# Data for this task:
━━━━━━

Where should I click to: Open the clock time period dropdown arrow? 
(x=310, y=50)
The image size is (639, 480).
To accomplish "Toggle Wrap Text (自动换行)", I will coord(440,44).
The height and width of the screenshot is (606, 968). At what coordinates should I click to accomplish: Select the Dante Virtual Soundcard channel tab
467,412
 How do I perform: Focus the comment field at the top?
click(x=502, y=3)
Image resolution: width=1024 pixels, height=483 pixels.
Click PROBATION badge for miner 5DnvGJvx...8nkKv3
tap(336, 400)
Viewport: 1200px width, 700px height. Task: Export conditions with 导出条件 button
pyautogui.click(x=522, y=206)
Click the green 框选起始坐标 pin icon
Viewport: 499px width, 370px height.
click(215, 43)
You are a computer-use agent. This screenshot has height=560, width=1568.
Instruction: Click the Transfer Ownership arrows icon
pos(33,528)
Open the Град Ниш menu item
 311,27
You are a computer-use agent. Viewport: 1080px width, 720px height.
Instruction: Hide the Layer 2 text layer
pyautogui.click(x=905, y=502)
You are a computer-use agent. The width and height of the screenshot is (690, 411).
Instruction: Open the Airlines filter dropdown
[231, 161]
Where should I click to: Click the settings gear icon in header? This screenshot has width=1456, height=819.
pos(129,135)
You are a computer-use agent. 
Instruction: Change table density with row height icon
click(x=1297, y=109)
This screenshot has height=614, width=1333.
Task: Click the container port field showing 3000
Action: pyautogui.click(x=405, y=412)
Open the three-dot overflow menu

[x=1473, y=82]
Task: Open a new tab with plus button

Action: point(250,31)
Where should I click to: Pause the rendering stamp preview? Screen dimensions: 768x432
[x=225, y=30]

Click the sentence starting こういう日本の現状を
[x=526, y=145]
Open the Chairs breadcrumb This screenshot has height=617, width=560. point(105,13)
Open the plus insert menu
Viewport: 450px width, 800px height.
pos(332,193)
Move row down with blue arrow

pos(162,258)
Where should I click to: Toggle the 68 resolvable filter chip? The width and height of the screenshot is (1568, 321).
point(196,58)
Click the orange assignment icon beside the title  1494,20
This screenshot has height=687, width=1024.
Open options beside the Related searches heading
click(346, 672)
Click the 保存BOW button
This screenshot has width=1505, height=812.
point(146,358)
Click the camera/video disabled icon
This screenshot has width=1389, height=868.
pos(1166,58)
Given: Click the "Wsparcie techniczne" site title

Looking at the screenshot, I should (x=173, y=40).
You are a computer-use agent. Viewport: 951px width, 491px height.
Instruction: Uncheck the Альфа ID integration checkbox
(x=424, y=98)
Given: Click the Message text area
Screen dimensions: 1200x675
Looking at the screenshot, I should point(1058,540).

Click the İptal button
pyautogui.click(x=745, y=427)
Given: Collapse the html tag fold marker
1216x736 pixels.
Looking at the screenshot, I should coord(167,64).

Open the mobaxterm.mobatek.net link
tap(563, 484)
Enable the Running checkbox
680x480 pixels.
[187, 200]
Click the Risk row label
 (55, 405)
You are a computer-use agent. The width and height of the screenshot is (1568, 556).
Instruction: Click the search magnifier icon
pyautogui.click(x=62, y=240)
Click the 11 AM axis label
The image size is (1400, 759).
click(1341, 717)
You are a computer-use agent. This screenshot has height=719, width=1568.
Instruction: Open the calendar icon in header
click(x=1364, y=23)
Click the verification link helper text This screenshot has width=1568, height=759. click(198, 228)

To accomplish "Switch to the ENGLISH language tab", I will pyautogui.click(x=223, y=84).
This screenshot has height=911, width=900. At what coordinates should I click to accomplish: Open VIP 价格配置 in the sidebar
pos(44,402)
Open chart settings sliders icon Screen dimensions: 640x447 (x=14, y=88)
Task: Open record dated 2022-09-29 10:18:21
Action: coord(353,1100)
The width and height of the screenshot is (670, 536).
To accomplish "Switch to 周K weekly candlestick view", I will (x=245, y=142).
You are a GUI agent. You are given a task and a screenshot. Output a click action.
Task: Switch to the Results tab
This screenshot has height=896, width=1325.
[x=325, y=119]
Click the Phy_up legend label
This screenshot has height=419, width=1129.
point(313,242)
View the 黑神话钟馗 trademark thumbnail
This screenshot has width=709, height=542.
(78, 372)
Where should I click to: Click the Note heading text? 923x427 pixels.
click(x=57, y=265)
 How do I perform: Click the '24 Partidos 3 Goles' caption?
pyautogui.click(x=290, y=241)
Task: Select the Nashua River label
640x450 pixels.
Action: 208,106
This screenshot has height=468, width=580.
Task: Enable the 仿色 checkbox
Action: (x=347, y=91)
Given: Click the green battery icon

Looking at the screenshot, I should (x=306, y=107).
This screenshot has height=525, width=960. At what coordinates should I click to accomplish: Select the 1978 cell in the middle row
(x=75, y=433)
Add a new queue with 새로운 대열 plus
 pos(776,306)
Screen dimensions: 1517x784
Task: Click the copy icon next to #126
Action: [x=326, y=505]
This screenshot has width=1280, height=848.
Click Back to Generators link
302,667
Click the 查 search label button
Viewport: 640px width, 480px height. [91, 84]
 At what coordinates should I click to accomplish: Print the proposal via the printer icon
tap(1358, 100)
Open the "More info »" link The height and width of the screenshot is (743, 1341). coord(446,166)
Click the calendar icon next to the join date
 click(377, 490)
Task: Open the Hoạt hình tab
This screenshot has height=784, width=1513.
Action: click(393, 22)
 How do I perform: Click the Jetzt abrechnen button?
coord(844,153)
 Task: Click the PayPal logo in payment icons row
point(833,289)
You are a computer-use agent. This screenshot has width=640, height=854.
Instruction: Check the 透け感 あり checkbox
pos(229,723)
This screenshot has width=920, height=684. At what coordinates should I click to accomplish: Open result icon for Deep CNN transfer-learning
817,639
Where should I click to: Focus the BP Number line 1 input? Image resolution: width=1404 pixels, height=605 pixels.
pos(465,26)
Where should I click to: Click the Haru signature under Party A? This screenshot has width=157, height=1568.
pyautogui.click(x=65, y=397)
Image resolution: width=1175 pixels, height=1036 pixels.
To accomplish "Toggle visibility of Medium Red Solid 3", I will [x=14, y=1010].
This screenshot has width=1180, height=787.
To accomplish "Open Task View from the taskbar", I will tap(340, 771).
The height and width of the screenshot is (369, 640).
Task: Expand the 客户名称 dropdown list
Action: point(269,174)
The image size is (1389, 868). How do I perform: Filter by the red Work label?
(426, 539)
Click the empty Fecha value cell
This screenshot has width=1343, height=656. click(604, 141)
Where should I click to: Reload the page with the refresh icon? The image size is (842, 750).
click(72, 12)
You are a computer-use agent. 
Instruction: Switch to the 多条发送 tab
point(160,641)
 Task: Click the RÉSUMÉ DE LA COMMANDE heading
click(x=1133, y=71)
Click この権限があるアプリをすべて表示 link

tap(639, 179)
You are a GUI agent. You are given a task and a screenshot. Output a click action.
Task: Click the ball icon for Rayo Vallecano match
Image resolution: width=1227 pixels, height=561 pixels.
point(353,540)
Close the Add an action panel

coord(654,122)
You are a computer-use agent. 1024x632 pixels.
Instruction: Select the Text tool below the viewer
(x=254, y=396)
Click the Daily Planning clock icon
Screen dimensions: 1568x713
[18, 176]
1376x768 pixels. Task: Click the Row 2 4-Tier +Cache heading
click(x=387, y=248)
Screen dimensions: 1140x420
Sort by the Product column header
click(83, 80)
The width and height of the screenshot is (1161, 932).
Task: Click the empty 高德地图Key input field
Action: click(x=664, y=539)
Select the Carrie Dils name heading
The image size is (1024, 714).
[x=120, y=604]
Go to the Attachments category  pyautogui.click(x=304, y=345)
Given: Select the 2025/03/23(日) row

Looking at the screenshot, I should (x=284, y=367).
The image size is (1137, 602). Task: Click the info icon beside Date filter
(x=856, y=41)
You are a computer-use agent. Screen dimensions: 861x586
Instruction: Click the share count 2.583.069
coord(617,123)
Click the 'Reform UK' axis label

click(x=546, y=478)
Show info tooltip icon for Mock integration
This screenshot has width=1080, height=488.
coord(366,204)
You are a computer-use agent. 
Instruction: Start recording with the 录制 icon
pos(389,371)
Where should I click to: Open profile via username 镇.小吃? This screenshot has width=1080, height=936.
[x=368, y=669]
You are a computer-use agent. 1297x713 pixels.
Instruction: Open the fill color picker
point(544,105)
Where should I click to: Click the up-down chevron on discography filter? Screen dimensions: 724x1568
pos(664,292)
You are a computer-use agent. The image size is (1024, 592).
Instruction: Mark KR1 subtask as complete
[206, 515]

━━━━━━

# Task brief:
Starting at the line that has "This screenshot has width=1180, height=787." in the records above, restate word for word every line until the one that has "You are a computer-use agent. 1024x632", and include that one as well.

# Task output:
This screenshot has width=1180, height=787.
To accomplish "Open Task View from the taskbar", I will tap(340, 771).
The height and width of the screenshot is (369, 640).
Task: Expand the 客户名称 dropdown list
Action: point(269,174)
The image size is (1389, 868). How do I perform: Filter by the red Work label?
(426, 539)
Click the empty Fecha value cell
This screenshot has width=1343, height=656. click(604, 141)
Where should I click to: Reload the page with the refresh icon? The image size is (842, 750).
click(72, 12)
You are a computer-use agent. 
Instruction: Switch to the 多条发送 tab
point(160,641)
 Task: Click the RÉSUMÉ DE LA COMMANDE heading
click(x=1133, y=71)
Click この権限があるアプリをすべて表示 link

tap(639, 179)
You are a GUI agent. You are given a task and a screenshot. Output a click action.
Task: Click the ball icon for Rayo Vallecano match
Image resolution: width=1227 pixels, height=561 pixels.
point(353,540)
Close the Add an action panel

coord(654,122)
You are a computer-use agent. 1024x632 pixels.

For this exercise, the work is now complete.